Researchers warn of "unpredictable pandemics" as first case of new bird flu is confirmed

A common bird virus was diagnosed in a human patient for the first time

Published November 14, 2013 1:58PM (EST)

  (Kharkhan Oleg/Shutterstock)
(Kharkhan Oleg/Shutterstock)

A new strain of bird flu has made the inter-species leap to humans, researchers reported today, as a Taiwanese woman became the first person in the world with a confirmed diagnosis of H6N1.

From Time:

Reporting in the journal Lancet, scientists describe what they found when they analyzed a throat swab from a 20-year old woman who came to the hospital with shortness of breath and flu symptoms. When they sequenced the virus in her sample, they found it was very similar to H6N1 strains that have been found in chickens on the island since the 1970s, with one exception: this H6N1 had a mutation that gave it the ability to stick to human cells and gain entry, causing infection. Specifically, the mutation helped the virus to bind to cells in the human upper airway – a good place for viruses to attach after they are inhaled through the nasal passages.

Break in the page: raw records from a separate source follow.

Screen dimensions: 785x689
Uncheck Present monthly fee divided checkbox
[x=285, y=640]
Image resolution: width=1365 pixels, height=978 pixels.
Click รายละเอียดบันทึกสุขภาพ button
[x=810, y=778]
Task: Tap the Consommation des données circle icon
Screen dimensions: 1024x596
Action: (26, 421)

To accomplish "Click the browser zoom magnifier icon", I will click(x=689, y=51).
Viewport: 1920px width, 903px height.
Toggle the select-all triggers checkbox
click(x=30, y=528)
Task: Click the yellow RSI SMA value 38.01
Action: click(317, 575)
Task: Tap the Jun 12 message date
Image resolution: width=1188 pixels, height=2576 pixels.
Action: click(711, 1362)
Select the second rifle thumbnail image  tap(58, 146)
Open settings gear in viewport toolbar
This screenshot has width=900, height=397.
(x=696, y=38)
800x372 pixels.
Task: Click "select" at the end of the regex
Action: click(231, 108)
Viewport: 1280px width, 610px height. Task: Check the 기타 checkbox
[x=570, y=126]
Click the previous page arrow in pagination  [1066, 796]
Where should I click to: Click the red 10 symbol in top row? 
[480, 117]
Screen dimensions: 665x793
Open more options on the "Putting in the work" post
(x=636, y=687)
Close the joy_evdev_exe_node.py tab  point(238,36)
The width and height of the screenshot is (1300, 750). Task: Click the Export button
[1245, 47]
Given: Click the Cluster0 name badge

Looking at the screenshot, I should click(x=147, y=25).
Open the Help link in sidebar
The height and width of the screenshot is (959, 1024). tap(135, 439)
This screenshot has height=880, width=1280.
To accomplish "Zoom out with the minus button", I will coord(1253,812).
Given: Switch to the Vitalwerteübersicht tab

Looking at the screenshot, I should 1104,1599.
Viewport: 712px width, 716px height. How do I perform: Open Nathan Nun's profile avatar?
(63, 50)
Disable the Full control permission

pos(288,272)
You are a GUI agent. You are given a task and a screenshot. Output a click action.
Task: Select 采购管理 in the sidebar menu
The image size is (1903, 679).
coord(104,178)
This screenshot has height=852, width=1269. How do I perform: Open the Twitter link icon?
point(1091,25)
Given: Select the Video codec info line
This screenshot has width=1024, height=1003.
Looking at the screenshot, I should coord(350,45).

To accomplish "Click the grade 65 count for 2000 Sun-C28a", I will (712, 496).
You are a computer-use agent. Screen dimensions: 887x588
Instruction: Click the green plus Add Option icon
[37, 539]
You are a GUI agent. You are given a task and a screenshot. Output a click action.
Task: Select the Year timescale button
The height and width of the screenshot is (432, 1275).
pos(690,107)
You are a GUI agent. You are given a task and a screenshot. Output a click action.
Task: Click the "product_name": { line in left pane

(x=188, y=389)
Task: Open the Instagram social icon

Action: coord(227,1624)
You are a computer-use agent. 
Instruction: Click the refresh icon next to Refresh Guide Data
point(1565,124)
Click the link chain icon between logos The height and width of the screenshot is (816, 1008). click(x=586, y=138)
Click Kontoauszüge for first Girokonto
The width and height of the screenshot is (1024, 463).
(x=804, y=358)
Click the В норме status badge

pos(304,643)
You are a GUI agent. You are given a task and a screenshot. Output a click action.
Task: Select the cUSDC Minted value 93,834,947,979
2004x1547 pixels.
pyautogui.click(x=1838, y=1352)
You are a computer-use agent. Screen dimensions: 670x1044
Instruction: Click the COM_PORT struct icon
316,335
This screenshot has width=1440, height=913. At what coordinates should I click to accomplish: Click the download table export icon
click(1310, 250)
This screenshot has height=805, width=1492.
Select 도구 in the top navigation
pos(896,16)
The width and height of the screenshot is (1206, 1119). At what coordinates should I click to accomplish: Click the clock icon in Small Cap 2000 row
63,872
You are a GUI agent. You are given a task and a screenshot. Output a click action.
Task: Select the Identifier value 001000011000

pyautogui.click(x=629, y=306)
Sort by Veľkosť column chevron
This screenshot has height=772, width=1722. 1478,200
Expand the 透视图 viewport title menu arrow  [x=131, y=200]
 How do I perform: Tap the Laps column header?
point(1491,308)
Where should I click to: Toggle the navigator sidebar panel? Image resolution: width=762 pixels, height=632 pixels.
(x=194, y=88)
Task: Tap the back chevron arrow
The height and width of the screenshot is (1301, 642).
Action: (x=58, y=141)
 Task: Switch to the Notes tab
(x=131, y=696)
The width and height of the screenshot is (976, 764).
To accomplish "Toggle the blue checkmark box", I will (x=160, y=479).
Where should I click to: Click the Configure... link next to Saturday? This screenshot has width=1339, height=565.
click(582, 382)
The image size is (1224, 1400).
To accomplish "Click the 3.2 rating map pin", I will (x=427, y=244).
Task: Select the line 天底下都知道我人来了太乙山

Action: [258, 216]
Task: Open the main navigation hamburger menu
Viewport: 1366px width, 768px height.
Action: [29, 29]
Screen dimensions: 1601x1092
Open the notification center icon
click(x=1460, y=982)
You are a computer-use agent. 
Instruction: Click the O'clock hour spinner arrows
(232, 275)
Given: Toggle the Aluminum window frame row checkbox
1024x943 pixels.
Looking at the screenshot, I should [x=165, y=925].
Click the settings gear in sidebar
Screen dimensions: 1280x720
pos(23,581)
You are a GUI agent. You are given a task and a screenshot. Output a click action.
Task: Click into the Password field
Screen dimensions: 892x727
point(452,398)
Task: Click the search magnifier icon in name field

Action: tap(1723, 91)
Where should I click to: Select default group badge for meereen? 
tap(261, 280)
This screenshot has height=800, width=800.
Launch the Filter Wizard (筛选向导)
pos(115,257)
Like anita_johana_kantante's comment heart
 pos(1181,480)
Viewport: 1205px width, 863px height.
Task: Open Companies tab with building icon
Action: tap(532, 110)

The researchers believe this was an isolated case, unlike H7N9, another strain of avian flu that has sickened 139 and killed 45 in China. The woman in question, who first presented with symptoms in May, has since fully recovered. But, they say, it highlights the world's need to prepare for "unpredictable and complex" pandemics. As Reuters explains:

Infectious diseases that pass from animals into humans are known as zoonoses and have kept scientists on the alert for decades. Several major human epidemics, including the worldwide outbreak of Human Immunodeficiency Virus (HIV) that causes AIDS and the 2009/2010 H1N1 flu pandemic, began as zoonotic events. Many diseases also make the jump and then just peter out.

"This again underscores that there are so many viruses out there and we just don't really know which pose the greatest threats to us," Wendy Barclay, a flu virologist at Imperial College London, told Reuters when asked about the H6N1 case.

She called for more vigilance, surveillance and research into animal diseases with the potential to jump to humans.